The discovery of decades-old baseball cards in an Ohio attic isn't going to make anyone super-rich even though it's being called one of the most exciting finds in the attic since the home's owner bought the house last week.
"We were putting things in storage up in the attic and I saw a few baseball card boxes and binders sitting over in the corner near some mousetraps," said Keith Murray, who bought the house with his wife, Kim, last month. "I was so excited. I've heard about finds like this — a guy finds a Honus Wagner in the attic and becomes rich. Unfortunately, that wasn't the case for us. I'll still have to go to work on Monday."
Murray took the collection downstairs and eagerly opened the boxes and binders.

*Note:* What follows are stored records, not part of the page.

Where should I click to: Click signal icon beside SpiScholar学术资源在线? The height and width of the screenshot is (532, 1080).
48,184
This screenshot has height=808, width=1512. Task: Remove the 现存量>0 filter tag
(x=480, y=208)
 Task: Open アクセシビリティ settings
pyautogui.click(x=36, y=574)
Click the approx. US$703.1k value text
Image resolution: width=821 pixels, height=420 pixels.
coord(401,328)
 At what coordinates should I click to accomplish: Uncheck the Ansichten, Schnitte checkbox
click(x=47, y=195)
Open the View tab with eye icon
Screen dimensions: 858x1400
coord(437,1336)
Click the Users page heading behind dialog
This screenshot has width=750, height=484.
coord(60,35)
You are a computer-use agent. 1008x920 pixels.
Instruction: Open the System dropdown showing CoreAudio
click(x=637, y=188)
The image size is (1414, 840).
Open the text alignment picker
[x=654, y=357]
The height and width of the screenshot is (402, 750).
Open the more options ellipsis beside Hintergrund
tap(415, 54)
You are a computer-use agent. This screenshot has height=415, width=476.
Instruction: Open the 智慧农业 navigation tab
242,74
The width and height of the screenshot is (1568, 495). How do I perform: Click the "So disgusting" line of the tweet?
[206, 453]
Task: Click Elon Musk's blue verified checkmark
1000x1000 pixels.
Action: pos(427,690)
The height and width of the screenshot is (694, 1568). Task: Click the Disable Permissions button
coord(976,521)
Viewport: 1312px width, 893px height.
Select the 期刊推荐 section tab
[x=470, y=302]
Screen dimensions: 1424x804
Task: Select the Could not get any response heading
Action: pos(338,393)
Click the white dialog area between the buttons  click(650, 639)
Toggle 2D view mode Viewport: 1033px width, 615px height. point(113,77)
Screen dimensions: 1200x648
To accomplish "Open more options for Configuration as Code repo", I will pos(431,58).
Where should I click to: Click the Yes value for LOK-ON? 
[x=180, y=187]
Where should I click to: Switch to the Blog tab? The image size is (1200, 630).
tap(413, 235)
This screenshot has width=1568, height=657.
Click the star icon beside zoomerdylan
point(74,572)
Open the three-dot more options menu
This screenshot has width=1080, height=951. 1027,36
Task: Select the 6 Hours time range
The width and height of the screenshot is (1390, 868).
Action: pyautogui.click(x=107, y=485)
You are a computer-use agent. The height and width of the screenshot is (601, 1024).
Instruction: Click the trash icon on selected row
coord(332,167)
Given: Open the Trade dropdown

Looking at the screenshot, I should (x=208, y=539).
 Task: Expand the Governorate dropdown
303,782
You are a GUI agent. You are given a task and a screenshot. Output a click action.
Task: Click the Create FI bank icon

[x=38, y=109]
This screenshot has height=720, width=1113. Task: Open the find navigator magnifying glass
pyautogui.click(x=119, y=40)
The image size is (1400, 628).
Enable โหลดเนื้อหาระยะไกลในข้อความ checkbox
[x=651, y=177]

"Completely worthless," he said. "Bunch of crappy cards from the late 80s or early '90s. Even though there were some cards of good players, they were all guys whose careers have been tainted by steroids. Worthless. The saddest part is that the guy had a 50-page binder full of Gregg Jefferies and Ben McDonald rookie cards. All mint. All worth nothing. I really hope the former owner wasn't counting on these things as in investment, because he'd be totally screwed."
The new owner of the depressing collection put it out on the curb with the trash, but they caught the eye of a neighbor kid.
"Well, actually, my first idea was to take them to a baseball card shop and sell them for whatever I could get," said Murray. "But then I realized baseball card shops don't exist anymore. So I ended up selling them to the neighbor kid for $27.50. I really ripped him off. Ripping people off was always the best part of trading baseball cards. It took me back."
Murray's wife made a find of her own in the attic — a Beanie Baby collection.
"I used them to scrub the grout in the basement bathroom," she said.